» **Extract to read**
▽

The Second City Training Center was founded in the mid-1980s to facilitate the growing demand for workshops and instruction from the world famous The Second City theatre.  Training Centers are located in Chicago, Toronto and Los Angeles.  Satellite centers formerly existed in Metro Detroit, Las Vegas, Cleveland and New York City.

History
The centers offer a variety of classes for different ages.  Programs of study include improvisation, comedy writing, acting & scene study, stand-up, clowning, music improvisation, and teen & youth courses.  The flagship program is the Conservatory which trains performers in the Second City style of creating sketch comedy through a process of improvisational techniques.  The Conservatory requires an audition to enter the program and culminates with a show written and performed for several weeks by the graduating class. Chicago Conservatory Graduates are eligible to audition and perform with the Training Center House Teams.

Each center also offers specialized workshops in areas such as advanced improvisation techniques, long-form improvisation, and stand-up comedy.  For students who do not live near one of the Training Centers, they offer three-day intensives and one-week immersions held at the centers throughout the year as well as online comedy and writing classes.  The Training Centers also offers a variety of classes for children and teens including winter, spring and summer break camps.

△

» **Exercise tasks**
1) According to the passage on the Second City Training Center, in which cities are the Training Centers located?
2) Carry the passage on the Second City Training Center forward from its final sentence.

» **Record set**
▽

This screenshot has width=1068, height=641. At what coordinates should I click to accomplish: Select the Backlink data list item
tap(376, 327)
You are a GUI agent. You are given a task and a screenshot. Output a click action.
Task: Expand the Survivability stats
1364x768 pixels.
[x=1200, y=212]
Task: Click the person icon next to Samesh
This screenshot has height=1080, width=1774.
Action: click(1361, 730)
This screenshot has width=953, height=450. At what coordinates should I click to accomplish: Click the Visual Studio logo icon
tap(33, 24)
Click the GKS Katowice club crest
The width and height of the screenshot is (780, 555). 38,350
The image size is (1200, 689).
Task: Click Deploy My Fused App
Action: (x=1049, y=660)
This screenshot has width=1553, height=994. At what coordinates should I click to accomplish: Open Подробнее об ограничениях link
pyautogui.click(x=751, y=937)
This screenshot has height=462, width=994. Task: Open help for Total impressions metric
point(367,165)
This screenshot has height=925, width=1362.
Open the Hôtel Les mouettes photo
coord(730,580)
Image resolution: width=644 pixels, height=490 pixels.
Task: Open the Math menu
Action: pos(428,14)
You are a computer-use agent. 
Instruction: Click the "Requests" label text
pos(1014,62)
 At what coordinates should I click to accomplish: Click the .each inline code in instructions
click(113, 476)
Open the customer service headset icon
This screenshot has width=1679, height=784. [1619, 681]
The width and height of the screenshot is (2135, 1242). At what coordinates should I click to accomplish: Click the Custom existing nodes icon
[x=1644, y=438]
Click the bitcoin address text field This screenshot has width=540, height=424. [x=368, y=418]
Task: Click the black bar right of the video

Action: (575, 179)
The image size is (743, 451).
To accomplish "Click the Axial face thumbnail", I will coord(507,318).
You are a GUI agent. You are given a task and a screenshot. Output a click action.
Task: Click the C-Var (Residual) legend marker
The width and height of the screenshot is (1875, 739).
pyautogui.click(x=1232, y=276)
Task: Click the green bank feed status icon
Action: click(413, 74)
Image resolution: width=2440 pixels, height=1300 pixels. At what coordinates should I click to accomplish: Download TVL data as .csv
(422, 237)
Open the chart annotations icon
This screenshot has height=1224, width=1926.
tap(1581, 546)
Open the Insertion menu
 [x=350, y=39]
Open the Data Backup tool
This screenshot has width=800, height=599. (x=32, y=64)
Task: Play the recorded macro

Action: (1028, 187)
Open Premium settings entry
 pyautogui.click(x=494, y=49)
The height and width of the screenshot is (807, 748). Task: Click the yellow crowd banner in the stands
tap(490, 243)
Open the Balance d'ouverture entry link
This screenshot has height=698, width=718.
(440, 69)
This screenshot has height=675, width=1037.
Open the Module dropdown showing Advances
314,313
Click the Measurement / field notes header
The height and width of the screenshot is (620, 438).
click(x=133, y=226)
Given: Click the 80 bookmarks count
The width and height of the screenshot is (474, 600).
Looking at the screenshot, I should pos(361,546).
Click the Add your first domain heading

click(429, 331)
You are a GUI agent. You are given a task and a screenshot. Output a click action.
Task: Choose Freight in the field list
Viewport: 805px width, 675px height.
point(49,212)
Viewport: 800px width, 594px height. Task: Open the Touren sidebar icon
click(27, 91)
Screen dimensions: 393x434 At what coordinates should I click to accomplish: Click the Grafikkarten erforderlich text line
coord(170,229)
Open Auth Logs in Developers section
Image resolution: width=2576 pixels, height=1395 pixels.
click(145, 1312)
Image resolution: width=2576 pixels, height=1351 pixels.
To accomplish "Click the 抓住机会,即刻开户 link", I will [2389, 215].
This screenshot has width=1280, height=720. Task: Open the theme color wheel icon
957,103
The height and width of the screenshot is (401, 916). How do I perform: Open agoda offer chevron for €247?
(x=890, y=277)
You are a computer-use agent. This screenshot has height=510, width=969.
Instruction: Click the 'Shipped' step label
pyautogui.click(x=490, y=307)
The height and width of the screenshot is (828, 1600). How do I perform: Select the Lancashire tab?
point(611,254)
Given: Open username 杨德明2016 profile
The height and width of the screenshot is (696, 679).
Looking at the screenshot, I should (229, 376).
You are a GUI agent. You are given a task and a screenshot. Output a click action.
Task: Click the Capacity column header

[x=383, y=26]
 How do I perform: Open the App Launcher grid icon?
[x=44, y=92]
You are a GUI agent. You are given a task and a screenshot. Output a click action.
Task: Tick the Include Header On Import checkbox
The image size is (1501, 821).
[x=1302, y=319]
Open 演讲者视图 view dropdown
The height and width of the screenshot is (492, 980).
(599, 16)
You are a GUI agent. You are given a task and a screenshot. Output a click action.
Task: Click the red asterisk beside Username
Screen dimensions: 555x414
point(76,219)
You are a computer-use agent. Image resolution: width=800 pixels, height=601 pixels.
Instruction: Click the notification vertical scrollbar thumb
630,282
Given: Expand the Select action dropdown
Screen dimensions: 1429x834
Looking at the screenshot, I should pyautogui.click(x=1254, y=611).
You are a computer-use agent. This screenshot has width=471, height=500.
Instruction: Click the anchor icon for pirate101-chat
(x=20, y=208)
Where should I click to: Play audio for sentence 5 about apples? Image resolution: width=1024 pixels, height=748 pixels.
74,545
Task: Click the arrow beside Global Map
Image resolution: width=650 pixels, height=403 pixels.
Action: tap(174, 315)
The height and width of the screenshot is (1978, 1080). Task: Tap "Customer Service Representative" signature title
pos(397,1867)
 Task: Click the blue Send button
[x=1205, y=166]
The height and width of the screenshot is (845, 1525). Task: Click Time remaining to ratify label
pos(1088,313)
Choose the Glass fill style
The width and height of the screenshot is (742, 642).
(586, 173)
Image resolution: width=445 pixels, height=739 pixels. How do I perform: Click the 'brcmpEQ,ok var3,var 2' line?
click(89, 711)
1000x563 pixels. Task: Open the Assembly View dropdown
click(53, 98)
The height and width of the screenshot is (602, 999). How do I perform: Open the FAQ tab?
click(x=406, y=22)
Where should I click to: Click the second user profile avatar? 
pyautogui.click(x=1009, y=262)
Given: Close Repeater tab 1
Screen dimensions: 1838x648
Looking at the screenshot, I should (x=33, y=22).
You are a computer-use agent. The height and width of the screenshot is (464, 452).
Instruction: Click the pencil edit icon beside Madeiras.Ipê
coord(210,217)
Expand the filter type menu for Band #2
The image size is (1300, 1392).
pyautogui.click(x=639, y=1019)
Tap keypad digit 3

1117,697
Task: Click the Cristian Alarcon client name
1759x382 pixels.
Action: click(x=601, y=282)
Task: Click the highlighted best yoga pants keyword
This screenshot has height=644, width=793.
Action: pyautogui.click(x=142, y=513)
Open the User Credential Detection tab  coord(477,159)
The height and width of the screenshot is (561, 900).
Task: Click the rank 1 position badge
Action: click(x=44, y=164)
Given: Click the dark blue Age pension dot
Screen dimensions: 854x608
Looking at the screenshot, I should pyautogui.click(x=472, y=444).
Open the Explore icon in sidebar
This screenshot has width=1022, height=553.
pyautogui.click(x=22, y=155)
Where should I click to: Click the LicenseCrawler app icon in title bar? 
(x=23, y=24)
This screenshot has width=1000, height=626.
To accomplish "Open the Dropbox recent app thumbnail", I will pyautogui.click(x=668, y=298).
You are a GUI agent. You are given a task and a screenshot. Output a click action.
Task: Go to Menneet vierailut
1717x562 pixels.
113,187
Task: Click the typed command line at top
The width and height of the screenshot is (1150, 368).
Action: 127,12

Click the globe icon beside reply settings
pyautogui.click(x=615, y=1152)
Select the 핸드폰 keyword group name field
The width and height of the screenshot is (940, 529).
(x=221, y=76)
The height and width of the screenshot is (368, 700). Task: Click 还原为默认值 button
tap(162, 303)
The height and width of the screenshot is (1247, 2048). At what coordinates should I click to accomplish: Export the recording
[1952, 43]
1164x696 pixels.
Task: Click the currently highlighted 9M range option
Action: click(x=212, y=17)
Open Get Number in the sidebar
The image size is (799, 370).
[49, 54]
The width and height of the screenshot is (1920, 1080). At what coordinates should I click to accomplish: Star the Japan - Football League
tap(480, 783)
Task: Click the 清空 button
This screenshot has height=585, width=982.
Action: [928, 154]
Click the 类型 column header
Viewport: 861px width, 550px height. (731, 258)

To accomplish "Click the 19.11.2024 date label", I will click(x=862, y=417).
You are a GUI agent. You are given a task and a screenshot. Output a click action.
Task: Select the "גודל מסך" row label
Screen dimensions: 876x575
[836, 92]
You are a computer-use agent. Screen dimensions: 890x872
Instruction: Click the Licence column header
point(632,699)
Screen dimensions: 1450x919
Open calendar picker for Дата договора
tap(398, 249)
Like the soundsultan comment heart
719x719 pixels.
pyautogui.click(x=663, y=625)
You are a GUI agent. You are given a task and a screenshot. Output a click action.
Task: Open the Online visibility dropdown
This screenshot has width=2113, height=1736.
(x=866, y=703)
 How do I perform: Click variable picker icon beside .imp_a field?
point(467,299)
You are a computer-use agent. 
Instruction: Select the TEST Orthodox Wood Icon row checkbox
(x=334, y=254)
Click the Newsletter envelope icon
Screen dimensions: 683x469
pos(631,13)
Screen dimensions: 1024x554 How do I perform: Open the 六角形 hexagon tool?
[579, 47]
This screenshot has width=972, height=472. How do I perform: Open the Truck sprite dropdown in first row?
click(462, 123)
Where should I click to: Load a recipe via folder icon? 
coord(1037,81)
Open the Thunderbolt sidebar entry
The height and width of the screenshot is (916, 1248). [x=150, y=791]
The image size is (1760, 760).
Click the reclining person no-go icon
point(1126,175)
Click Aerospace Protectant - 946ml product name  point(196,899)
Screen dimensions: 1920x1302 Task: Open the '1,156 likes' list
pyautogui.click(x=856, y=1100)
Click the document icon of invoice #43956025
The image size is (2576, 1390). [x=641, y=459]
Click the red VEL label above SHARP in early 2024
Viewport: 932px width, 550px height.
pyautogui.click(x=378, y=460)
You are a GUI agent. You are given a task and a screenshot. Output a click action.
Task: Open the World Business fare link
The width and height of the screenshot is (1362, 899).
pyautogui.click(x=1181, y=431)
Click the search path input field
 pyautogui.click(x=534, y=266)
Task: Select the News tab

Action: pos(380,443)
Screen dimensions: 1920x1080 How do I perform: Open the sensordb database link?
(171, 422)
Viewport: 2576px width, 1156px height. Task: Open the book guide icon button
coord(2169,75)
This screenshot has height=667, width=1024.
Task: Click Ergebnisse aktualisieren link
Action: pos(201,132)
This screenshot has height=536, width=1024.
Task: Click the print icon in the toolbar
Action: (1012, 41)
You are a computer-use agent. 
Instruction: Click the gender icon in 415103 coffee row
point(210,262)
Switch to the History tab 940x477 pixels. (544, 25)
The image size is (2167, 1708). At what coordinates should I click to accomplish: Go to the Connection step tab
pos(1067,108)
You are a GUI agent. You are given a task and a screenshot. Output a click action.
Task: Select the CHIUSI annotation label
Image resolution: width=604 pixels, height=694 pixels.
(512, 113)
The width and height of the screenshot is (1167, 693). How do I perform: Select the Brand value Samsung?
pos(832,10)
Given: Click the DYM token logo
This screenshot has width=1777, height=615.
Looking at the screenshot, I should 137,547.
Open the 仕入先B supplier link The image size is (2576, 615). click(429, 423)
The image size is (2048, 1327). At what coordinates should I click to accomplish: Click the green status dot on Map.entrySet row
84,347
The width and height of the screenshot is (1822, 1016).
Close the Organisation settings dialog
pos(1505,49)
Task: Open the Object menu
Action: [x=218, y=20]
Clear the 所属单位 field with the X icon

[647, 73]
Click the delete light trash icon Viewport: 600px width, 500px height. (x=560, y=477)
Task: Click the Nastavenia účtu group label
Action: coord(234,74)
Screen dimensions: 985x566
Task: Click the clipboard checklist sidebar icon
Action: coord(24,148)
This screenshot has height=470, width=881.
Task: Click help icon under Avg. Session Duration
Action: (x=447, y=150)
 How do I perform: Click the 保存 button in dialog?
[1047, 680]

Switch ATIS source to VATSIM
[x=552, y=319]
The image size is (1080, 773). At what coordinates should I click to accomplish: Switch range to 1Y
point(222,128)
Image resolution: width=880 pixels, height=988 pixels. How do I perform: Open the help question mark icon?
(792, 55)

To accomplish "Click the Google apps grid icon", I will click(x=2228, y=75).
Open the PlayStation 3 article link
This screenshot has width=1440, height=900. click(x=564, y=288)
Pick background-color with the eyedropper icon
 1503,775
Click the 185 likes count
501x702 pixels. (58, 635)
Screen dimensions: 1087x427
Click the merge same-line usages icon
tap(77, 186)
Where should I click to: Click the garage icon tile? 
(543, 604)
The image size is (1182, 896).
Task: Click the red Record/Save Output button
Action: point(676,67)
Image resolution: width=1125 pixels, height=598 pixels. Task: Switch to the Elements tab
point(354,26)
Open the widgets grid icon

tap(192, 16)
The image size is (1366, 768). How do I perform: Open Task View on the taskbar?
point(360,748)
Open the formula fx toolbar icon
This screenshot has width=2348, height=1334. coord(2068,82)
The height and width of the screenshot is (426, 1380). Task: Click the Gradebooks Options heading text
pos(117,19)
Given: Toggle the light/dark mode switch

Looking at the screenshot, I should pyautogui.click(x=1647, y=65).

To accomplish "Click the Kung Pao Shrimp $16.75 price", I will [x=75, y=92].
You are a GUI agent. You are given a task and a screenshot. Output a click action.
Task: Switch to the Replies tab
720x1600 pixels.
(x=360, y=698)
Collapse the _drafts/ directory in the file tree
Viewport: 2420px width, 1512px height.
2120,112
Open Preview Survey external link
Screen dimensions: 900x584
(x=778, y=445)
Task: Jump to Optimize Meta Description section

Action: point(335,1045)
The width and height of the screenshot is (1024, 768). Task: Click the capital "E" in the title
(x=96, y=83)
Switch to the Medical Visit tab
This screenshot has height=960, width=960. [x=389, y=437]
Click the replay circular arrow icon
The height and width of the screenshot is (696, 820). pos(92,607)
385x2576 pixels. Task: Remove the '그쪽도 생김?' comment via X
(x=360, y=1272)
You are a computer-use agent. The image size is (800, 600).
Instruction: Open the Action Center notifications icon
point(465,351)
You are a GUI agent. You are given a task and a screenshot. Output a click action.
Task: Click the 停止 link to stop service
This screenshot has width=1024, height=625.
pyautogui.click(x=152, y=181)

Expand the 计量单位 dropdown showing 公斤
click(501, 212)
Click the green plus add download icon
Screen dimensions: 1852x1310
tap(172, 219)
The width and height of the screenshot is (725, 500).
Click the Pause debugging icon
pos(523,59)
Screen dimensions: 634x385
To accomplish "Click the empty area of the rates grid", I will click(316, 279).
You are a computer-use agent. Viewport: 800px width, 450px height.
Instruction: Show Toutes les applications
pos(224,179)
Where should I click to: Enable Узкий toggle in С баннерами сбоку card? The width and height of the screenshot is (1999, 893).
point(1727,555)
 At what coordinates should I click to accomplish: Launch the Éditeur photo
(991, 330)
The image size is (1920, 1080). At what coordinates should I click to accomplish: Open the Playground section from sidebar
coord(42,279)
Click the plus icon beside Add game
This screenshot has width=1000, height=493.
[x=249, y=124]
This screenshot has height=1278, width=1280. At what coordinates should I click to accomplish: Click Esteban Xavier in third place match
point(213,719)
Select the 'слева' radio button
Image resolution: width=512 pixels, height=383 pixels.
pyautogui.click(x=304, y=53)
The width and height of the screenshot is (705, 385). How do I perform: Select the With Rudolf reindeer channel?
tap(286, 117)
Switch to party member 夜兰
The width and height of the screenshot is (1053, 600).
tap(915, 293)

△

» **The answers**
1) Chicago, Toronto and Los Angeles.

2)
Former Training Center students include Steve Carell, Tina Fey, Scott Adsit, Anders Holm, Amy Poehler, Cecily Strong, Mike Myers, Chris Farley, Tim Meadows, Bonnie Hunt, Stephen Colbert, Halle Berry, Sean Hayes, Jon Favreau, Hinton Battle, Jack McBrayer, Dave Foley, Kevin McDonald and Josh Willis. Classes are taught by working professionals, many of whom are current and former Second City performers.

From 1985 until his death in 2001, the Second City Training Center was headed by Martin de Maat. The Chicago Training Center facility is now dedicated to him and features a plaque bearing one of his most famous quotes, "You are pure potential."

The Second City Training Centers operate under the leadership of Kevin Frank (Artistic Director, Toronto), Joshua Funk (Artistic Director, Hollywood), Nancy Hayden (Artistic Director, Chicago) and Kerry Sheehan (President, Second City Training Centers).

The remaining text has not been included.